PROBLEM REQUIREMENTS: Reproduce exactly the lines from the one containing "Task: Go to previous page with Back button" through the last line of the records below, both included, and nothing else.
[Opening EXERCISE DATA section]
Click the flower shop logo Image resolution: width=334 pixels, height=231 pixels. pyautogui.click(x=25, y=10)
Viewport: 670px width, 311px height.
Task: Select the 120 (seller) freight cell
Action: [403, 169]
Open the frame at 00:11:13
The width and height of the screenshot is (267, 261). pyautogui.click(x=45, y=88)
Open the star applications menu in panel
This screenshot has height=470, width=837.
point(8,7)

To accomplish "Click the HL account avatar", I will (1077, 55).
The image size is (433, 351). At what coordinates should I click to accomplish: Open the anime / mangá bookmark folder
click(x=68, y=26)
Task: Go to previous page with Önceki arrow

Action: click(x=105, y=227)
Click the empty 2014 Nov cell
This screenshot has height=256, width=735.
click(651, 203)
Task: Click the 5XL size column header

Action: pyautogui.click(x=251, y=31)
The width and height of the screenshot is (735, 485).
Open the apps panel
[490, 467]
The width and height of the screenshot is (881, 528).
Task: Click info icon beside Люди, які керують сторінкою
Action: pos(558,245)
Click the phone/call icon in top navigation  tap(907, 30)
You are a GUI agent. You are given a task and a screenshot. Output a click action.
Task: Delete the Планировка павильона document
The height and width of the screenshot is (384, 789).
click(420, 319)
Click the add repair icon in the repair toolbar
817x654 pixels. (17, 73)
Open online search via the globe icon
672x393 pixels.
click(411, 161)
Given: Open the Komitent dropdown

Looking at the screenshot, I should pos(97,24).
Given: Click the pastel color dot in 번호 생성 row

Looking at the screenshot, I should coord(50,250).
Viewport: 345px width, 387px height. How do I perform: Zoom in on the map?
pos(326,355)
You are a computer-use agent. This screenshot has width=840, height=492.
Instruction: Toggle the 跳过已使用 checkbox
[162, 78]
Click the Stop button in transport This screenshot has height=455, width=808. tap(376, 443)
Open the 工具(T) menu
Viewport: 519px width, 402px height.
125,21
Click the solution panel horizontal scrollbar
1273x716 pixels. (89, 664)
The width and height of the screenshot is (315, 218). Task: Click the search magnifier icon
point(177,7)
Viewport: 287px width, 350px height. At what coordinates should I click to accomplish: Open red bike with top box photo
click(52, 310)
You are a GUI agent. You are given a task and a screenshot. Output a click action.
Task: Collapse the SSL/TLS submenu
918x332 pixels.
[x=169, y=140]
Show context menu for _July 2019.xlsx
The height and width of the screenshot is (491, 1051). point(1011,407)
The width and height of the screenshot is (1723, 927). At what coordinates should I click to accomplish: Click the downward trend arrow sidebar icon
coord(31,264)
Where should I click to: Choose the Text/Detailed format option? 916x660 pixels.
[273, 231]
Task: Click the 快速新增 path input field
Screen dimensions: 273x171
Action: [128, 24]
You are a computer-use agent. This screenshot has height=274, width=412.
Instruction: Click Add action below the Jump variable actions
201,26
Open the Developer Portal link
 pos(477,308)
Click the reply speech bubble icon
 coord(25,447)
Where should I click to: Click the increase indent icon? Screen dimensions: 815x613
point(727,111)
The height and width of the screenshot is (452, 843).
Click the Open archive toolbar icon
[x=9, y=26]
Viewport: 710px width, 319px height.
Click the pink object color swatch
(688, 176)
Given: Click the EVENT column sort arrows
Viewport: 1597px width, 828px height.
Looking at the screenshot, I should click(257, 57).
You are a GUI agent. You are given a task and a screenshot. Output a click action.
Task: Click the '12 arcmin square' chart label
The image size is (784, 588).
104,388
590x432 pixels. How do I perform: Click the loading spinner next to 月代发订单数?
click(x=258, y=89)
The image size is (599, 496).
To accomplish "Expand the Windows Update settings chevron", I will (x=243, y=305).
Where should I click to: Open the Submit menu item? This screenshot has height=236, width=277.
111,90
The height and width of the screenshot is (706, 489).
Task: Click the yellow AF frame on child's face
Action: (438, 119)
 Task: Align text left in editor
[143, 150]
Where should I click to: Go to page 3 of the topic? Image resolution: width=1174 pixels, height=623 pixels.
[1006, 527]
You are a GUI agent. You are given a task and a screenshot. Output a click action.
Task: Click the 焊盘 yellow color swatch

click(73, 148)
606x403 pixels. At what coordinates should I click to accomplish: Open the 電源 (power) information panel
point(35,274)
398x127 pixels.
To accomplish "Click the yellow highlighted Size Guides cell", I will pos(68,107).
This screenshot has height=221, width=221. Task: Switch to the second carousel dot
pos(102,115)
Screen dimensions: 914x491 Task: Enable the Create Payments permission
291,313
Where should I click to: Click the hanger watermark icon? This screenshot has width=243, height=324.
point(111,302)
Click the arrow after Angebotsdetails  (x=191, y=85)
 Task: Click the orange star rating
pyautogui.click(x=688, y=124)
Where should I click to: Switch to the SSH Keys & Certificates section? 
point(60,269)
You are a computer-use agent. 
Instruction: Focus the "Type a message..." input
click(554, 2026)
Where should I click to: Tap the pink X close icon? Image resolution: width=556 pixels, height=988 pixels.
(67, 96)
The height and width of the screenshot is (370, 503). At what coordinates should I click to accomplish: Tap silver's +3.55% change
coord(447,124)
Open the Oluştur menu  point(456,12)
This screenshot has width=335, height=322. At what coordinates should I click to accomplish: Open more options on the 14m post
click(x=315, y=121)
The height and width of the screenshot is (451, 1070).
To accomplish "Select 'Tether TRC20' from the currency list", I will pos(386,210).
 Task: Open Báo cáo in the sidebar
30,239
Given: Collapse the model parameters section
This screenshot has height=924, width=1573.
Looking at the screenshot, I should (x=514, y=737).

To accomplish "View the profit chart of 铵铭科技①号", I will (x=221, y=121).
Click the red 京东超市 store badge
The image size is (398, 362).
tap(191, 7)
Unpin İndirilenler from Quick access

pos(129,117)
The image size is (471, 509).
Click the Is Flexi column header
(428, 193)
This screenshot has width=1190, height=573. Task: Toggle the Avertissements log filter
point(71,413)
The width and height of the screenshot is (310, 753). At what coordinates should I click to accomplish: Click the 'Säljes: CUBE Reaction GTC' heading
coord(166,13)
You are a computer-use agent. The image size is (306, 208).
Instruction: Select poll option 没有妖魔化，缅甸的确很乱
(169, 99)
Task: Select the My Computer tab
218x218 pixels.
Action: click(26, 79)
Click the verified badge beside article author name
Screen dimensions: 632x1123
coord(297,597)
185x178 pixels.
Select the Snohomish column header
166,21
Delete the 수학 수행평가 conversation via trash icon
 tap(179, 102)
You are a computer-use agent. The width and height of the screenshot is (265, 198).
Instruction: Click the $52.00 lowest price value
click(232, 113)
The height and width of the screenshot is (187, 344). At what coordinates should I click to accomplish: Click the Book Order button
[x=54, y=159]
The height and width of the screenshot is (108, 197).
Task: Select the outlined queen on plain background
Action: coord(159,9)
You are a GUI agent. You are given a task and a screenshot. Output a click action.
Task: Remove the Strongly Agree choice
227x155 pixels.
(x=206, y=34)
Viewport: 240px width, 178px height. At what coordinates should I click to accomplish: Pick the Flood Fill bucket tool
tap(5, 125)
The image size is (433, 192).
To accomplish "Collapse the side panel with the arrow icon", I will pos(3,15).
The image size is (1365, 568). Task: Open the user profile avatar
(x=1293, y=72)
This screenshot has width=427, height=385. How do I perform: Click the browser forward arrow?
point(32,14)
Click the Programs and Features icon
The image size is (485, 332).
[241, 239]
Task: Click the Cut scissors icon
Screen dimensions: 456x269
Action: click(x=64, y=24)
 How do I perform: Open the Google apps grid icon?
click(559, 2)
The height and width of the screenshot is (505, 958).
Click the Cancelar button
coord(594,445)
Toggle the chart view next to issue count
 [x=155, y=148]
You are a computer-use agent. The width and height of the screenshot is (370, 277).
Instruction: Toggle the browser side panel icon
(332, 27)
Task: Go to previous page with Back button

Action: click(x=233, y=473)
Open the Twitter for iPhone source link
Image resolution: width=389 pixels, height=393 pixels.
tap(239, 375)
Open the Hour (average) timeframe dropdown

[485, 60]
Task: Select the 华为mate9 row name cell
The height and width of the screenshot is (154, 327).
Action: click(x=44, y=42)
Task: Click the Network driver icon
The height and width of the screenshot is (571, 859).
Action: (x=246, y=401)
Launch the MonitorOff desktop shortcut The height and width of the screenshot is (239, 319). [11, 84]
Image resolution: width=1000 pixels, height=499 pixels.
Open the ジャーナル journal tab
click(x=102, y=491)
[Closing EXERCISE DATA section]
YOUR RESPONSE:
Task: Go to previous page with Back button

Action: click(x=233, y=473)
Open the Twitter for iPhone source link
Image resolution: width=389 pixels, height=393 pixels.
tap(239, 375)
Open the Hour (average) timeframe dropdown

[485, 60]
Task: Select the 华为mate9 row name cell
The height and width of the screenshot is (154, 327).
Action: click(x=44, y=42)
Task: Click the Network driver icon
The height and width of the screenshot is (571, 859).
Action: (x=246, y=401)
Launch the MonitorOff desktop shortcut The height and width of the screenshot is (239, 319). [11, 84]
Image resolution: width=1000 pixels, height=499 pixels.
Open the ジャーナル journal tab
click(x=102, y=491)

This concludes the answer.